**EXERCISE DESCRIPTION**
From the records below, set down exactly the lines starting with the line that contains "Select the General settings section" and going on through the line that contains "Task: Dismiss the". Nothing else is wanted.

**MATERIAL SHOWN**
..............................

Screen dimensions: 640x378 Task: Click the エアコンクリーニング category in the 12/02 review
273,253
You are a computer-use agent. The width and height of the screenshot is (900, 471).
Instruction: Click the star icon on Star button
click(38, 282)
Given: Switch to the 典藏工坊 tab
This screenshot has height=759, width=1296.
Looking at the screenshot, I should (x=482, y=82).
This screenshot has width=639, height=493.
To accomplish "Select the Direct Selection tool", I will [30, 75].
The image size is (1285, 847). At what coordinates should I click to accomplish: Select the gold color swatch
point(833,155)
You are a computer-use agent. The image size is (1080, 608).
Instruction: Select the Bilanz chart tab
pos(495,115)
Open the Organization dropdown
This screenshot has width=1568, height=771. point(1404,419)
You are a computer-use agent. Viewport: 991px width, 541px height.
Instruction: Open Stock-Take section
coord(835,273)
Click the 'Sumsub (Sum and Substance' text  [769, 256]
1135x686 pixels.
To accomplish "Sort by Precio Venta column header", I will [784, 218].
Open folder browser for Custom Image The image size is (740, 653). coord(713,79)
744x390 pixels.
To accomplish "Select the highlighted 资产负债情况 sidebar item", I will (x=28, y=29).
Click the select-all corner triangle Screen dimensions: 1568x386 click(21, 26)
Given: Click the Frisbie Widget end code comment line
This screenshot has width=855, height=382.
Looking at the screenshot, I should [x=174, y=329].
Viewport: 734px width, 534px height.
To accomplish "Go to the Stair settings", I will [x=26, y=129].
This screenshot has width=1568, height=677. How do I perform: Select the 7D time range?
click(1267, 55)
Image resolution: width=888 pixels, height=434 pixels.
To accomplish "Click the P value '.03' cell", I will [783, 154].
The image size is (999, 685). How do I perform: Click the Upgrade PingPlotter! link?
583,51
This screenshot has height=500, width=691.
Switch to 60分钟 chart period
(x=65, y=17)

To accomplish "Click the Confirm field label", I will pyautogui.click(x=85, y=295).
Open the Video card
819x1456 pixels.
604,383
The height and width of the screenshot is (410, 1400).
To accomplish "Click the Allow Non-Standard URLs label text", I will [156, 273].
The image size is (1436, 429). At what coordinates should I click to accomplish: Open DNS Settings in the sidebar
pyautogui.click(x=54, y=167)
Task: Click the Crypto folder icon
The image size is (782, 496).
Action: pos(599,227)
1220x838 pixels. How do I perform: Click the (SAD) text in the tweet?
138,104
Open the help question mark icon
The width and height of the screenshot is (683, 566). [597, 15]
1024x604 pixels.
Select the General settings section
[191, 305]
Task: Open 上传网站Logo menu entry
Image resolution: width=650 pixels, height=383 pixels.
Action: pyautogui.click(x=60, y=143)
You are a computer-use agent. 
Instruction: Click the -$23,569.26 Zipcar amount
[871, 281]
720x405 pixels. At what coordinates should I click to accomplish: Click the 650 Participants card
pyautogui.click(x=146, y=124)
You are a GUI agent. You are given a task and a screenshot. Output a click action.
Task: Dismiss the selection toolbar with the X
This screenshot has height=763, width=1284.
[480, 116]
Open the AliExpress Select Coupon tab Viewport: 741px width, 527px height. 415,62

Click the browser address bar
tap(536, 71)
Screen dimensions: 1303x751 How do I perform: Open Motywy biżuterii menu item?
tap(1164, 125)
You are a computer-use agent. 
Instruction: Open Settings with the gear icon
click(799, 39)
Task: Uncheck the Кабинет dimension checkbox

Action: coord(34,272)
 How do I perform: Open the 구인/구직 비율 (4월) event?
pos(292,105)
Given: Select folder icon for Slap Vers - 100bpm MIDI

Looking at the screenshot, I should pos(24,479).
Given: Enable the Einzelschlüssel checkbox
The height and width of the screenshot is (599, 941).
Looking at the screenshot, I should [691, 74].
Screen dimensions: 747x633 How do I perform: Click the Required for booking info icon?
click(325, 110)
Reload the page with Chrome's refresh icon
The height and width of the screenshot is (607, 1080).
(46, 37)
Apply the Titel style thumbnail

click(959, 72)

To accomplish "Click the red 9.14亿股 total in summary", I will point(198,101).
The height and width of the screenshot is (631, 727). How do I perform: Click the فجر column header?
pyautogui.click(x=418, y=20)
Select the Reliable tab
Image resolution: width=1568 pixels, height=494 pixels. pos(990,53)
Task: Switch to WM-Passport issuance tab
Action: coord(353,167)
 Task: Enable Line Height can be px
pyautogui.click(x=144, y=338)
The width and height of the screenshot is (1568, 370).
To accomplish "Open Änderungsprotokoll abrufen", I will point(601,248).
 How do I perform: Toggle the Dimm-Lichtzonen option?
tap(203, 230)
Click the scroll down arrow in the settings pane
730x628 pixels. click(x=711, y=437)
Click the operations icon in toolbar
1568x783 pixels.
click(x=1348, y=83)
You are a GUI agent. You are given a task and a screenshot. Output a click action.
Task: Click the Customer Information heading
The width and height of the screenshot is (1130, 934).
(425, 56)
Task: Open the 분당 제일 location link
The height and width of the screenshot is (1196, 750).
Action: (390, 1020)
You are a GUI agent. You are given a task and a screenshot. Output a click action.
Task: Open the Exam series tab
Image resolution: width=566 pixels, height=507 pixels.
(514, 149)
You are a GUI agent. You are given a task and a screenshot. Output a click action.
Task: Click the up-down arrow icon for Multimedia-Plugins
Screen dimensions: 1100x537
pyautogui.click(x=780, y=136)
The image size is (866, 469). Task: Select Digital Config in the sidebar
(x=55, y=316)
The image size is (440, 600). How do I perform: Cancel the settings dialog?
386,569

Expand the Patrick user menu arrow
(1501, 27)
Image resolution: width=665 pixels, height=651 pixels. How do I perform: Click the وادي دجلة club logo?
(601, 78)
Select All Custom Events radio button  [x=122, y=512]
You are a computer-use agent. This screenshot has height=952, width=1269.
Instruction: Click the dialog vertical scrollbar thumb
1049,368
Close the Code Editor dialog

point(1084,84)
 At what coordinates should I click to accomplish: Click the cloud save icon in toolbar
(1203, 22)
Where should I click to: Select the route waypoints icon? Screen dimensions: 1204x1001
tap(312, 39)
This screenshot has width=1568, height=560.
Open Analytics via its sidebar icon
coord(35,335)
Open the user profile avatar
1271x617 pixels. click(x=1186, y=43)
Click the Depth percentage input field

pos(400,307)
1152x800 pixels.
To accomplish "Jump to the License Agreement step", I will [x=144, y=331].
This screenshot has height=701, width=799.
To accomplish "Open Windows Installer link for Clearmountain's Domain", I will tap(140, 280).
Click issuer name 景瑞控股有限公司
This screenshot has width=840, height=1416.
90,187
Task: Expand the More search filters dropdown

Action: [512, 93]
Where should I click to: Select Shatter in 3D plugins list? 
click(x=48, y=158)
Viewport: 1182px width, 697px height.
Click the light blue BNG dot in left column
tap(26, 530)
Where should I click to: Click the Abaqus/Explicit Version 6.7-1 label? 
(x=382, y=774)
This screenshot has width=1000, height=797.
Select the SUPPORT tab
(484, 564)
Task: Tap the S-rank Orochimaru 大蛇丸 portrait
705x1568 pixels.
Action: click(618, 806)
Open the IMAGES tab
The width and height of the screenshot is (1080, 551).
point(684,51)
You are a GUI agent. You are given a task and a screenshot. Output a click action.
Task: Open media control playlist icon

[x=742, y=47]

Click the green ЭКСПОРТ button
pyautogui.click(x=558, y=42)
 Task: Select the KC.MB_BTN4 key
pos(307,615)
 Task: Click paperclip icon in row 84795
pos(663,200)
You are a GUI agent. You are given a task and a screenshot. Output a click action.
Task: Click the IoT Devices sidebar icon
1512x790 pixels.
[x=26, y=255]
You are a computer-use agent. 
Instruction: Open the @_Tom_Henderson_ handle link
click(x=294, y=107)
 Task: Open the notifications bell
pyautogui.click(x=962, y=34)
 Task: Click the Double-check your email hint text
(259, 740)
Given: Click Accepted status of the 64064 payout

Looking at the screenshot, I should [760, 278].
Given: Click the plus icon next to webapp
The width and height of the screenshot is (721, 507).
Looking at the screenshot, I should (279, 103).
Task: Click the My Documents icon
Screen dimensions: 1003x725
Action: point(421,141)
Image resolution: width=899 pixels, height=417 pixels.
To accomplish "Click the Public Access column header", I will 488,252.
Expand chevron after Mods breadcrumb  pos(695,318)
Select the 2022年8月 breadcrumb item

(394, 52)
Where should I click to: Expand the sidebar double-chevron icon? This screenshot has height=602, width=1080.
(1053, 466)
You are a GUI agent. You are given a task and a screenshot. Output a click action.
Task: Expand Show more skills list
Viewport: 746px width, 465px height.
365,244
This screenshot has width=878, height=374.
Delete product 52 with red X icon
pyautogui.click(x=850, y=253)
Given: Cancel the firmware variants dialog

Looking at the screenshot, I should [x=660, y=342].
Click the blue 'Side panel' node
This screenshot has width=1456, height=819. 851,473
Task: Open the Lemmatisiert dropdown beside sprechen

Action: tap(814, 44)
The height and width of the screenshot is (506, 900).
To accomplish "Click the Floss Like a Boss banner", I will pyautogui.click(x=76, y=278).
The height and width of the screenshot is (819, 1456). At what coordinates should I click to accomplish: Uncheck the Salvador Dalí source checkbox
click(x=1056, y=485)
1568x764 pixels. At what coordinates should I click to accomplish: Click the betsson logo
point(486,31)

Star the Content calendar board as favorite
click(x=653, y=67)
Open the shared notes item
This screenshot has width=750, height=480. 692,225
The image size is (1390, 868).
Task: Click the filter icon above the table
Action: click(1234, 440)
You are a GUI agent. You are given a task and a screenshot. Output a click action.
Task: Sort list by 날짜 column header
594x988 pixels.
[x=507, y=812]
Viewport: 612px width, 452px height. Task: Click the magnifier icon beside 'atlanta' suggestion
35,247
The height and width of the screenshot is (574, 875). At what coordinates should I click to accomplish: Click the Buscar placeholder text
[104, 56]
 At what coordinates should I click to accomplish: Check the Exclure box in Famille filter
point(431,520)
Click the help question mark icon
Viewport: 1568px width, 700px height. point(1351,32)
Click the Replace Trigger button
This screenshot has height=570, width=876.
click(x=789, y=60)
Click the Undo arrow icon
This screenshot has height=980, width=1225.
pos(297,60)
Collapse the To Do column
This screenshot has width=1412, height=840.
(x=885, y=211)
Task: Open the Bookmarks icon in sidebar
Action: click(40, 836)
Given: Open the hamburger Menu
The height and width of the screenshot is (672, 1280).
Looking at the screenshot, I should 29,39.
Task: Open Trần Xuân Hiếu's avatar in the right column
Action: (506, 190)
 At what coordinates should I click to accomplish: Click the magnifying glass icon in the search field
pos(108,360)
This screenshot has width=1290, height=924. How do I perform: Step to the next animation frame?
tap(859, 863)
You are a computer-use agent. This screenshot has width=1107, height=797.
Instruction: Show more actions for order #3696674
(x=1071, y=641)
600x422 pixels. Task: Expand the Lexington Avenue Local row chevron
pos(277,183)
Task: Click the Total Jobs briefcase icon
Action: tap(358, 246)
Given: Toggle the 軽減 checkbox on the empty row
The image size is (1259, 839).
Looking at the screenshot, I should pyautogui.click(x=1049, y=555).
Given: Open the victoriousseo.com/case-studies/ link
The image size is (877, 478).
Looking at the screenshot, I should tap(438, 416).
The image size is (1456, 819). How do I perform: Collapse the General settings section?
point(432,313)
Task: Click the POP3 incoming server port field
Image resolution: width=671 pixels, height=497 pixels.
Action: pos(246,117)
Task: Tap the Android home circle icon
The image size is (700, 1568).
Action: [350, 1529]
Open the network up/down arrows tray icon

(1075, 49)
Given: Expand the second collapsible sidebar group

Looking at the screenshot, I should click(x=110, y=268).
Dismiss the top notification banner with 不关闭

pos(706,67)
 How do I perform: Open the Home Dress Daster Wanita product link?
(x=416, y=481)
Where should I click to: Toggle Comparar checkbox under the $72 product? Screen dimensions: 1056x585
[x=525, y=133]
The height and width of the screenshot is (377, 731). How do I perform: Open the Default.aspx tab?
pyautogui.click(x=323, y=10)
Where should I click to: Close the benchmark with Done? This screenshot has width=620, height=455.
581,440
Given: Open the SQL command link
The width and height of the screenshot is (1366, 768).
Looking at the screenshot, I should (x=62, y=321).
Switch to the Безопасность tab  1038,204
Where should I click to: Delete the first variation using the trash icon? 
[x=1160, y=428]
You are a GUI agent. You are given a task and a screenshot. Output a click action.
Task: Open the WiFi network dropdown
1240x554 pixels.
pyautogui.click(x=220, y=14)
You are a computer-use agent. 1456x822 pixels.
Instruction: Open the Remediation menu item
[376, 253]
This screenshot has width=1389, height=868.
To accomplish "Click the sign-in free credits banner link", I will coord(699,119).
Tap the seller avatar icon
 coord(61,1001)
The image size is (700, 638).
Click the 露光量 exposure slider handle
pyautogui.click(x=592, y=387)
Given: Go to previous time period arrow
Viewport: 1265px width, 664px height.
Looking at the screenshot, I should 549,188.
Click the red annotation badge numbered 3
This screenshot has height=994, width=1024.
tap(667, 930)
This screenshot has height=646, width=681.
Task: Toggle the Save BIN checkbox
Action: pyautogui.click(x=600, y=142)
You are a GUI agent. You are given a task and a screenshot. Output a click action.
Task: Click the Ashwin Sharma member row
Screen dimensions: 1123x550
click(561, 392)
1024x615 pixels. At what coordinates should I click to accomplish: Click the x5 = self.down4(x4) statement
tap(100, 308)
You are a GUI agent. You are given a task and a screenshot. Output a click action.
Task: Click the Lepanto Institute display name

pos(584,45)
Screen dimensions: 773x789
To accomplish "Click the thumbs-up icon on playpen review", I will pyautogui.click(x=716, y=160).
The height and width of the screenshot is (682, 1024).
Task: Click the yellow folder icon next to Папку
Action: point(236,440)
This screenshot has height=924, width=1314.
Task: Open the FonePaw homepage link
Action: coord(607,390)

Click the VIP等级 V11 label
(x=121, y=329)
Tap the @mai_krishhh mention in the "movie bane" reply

..............................

**PROBLEM SOLUTION**
Select the General settings section
[191, 305]
Task: Open 上传网站Logo menu entry
Image resolution: width=650 pixels, height=383 pixels.
Action: pyautogui.click(x=60, y=143)
You are a computer-use agent. 
Instruction: Click the -$23,569.26 Zipcar amount
[871, 281]
720x405 pixels. At what coordinates should I click to accomplish: Click the 650 Participants card
pyautogui.click(x=146, y=124)
You are a GUI agent. You are given a task and a screenshot. Output a click action.
Task: Dismiss the selection toolbar with the X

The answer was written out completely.